New GUC to sample log queries
Hello hackers,
In case of OLTP trafic it is hard to catch fast queries in logs (for example,
you want to know parameters for only few queries).
You have to put log_min_duration_statement to 0, do a reload, wait a few
seconds/minutes, back log_min_duration_statement to a previous value and reload
again.
In this time, you can cross your fingers impact will not be important and keep
an eye on log size.
I suggest to sample logs, like sample_rate for auto_explain [1]. Attached patch
introduce a new GUC, log_sample_rate, 1 means all queries will be logged (same
behavior as now).
Here is a naive SELECT only bench with a dataset which fit in ram (scale factor
= 100) and PGDATA and log on a ramdisk:
shared_buffers = 4GB
seq_page_cost = random_page_cost = 1.0
logging_collector = on (no rotation)
pgbench -c 4 -S -T 60 bench
master :
log_min_duration_statement = 0
TPS: 22562
log size: 1353746 lines (172MB)
log_min_duration_statement = -1
TPS: 25654
log size: 0 lines
patched:
log_min_duration_statement = 0
log_sample_rate = 1
TPS: 22548
log size: 1352873 lines (171MB)
log_min_duration_statement = 0
log_sample_rate = 0.1
TPS: 24802
log size: 148709 lines (19MB)
log_min_duration_statement = 0
log_sample_rate = 0.01
TPS: 25245
log size: 15344 lines (2MB)
log_min_duration_statement = 0
log_sample_rate = 0
TPS: 25858
log size: 0 lines
log_min_duration_statement = -1
log_sample_rate = 1
TPS: 25599
log size: 0 lines
I don't know the cost of random() call?
With log_sample_rate = 0.01 we got 15K lines of logs and you are close to
log_min_duration_statement = -1. Difference between log_min_duration_statement =
0 and -1 is about 12% performance drop on my laptop.
I will update documentation and postgresql.conf.sample later.
Thanks,
1: https://www.postgresql.org/docs/current/static/auto-explain.html
--
Adrien NAYRAT
Attachments:
sample_rate-1.patchtext/x-patch; name=sample_rate-1.patchDownload+17-2
On 31 May 2018 at 06:44, Adrien Nayrat <adrien.nayrat@anayrat.info> wrote:
Here is a naive SELECT only bench with a dataset which fit in ram (scale factor
= 100) and PGDATA and log on a ramdisk:
shared_buffers = 4GB
seq_page_cost = random_page_cost = 1.0
logging_collector = on (no rotation)
It would be better to just: SELECT 1; to try to get the true overhead
of the additional logging code.
I don't know the cost of random() call?
It's probably best to test in Postgres to see if there's an overhead
to the new code.
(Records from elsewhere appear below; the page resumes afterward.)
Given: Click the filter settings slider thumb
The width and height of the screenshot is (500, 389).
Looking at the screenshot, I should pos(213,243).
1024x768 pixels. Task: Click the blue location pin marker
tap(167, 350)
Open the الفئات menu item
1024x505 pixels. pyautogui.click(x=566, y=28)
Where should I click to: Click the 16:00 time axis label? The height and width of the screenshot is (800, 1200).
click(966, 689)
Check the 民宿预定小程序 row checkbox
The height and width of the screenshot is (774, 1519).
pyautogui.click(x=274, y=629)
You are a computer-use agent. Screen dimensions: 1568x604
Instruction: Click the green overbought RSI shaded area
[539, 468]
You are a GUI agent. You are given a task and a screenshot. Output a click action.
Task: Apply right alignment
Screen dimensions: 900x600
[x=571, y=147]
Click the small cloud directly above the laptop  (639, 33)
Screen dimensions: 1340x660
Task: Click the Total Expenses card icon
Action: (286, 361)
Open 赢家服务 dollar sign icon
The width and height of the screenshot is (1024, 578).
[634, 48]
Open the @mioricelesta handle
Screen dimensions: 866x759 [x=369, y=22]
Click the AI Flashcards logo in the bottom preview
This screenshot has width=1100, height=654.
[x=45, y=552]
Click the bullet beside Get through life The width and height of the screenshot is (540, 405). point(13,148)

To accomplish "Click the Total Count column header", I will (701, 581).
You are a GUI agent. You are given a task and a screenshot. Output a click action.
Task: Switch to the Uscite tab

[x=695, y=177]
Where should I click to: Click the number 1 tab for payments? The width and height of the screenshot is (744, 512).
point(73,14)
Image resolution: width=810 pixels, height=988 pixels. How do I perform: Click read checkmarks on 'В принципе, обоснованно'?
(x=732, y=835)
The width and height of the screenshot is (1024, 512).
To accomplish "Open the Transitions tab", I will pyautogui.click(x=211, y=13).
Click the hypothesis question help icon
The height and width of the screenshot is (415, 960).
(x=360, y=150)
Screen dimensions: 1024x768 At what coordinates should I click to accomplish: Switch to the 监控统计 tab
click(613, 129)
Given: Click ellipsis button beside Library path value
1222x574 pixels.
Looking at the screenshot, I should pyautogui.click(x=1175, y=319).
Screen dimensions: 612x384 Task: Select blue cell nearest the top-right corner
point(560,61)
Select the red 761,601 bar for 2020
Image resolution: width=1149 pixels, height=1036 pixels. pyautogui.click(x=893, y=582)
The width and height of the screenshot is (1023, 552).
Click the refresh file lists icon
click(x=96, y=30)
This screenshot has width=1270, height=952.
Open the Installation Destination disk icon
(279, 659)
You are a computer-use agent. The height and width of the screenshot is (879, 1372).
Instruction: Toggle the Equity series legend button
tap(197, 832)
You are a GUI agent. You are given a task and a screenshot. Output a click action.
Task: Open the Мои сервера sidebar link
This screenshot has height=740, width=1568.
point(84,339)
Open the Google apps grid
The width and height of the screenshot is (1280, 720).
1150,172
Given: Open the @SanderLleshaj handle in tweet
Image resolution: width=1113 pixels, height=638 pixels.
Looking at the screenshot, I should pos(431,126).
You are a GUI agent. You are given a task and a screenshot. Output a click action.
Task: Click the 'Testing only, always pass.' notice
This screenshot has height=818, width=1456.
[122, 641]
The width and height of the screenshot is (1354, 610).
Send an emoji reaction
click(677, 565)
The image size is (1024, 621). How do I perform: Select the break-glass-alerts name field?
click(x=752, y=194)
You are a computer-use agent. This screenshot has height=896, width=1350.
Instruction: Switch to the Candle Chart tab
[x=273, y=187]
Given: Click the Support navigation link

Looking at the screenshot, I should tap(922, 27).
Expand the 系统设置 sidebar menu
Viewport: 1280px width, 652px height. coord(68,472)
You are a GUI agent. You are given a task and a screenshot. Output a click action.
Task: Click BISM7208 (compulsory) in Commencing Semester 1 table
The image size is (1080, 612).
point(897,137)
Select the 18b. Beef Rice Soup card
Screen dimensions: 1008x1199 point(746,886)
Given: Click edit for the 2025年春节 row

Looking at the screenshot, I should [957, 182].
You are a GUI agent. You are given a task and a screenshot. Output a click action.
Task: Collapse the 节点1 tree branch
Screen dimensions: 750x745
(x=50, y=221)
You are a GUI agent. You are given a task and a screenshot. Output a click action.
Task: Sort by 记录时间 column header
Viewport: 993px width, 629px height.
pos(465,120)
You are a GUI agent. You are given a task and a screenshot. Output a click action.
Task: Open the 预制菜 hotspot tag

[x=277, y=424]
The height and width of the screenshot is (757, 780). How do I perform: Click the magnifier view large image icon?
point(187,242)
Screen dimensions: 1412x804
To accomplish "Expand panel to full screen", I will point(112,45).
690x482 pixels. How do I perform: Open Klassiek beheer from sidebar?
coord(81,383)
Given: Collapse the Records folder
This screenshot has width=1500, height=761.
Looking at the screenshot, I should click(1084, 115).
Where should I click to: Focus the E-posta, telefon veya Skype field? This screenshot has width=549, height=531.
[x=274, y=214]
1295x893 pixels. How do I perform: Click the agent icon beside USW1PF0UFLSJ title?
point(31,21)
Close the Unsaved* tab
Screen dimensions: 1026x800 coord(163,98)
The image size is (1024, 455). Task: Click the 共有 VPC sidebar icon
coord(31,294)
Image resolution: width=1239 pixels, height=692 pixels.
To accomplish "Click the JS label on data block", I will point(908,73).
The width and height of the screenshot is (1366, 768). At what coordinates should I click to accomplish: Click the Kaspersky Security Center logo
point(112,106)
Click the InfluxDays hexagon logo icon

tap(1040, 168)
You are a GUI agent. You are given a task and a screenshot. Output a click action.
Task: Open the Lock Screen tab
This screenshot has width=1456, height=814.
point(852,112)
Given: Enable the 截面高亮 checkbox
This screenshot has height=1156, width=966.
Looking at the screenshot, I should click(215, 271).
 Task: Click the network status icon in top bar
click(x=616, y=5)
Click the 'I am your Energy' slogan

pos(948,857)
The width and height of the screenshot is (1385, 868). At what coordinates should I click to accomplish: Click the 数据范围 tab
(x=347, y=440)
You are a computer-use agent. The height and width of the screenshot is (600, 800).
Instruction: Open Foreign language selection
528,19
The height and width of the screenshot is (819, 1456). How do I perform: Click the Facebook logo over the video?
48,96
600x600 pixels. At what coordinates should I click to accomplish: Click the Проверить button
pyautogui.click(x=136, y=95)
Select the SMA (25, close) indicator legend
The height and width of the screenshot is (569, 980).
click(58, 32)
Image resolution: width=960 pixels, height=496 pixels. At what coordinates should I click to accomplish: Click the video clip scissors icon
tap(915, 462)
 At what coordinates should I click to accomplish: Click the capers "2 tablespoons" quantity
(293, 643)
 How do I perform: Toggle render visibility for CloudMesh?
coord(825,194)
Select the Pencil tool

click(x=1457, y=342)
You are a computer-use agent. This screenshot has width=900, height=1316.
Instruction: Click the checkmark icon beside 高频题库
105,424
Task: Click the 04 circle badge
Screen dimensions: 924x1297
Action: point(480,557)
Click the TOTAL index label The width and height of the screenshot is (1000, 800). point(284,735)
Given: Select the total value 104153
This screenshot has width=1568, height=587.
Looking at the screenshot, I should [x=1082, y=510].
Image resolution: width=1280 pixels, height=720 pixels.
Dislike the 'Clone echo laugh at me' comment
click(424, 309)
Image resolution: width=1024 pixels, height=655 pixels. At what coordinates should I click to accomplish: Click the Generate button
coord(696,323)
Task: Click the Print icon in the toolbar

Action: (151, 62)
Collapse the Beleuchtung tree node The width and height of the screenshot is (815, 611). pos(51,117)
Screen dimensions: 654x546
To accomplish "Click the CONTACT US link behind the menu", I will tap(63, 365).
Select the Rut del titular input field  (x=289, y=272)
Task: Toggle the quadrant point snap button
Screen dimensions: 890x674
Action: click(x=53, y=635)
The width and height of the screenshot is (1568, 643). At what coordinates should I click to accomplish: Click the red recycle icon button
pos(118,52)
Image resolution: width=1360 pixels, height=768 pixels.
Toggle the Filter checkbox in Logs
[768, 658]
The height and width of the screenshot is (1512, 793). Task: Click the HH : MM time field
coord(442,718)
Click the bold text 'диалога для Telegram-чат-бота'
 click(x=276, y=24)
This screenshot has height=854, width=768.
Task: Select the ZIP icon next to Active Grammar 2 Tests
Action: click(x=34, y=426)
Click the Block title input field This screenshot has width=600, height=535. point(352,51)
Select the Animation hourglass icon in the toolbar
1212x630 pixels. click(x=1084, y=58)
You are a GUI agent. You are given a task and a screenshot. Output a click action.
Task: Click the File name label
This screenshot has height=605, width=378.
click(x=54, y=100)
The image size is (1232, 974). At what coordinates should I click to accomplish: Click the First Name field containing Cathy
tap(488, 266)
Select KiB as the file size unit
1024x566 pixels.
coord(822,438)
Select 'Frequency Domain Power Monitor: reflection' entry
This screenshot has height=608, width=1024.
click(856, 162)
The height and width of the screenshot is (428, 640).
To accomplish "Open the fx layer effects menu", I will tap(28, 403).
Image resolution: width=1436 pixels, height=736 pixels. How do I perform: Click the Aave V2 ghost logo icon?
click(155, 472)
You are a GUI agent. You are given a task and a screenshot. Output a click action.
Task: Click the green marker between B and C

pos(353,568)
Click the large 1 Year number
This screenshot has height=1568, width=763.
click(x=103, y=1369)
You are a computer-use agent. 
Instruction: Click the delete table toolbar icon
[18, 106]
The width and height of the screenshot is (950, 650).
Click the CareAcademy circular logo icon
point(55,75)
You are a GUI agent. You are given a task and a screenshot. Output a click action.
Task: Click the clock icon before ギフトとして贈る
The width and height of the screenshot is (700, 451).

It may be worth special casing the 0 and 1 case so
random() is not called.
+ (random() < log_sample_rate * MAX_RANDOM_VALUE);
this should be <=, or you'll randomly miss logging a query when
log_sample_rate is 1.0 every 4 billion or so queries.
Of course, it would be better if we had a proper profiler, but I can
see your need for this. Enabling logging of all queries in production
is currently reserved for people with low traffic servers and the
insane.
--
David Rowley http://www.2ndQuadrant.com/
PostgreSQL Development, 24x7 Support, Training & Services
On 05/31/2018 03:34 AM, David Rowley wrote:
On 31 May 2018 at 06:44, Adrien Nayrat <adrien.nayrat@anayrat.info> wrote:
Here is a naive SELECT only bench with a dataset which fit in ram (scale factor
= 100) and PGDATA and log on a ramdisk:
shared_buffers = 4GB
seq_page_cost = random_page_cost = 1.0
logging_collector = on (no rotation)It would be better to just: SELECT 1; to try to get the true overhead
of the additional logging code.
Right, I wonder why I didn't have the idea :)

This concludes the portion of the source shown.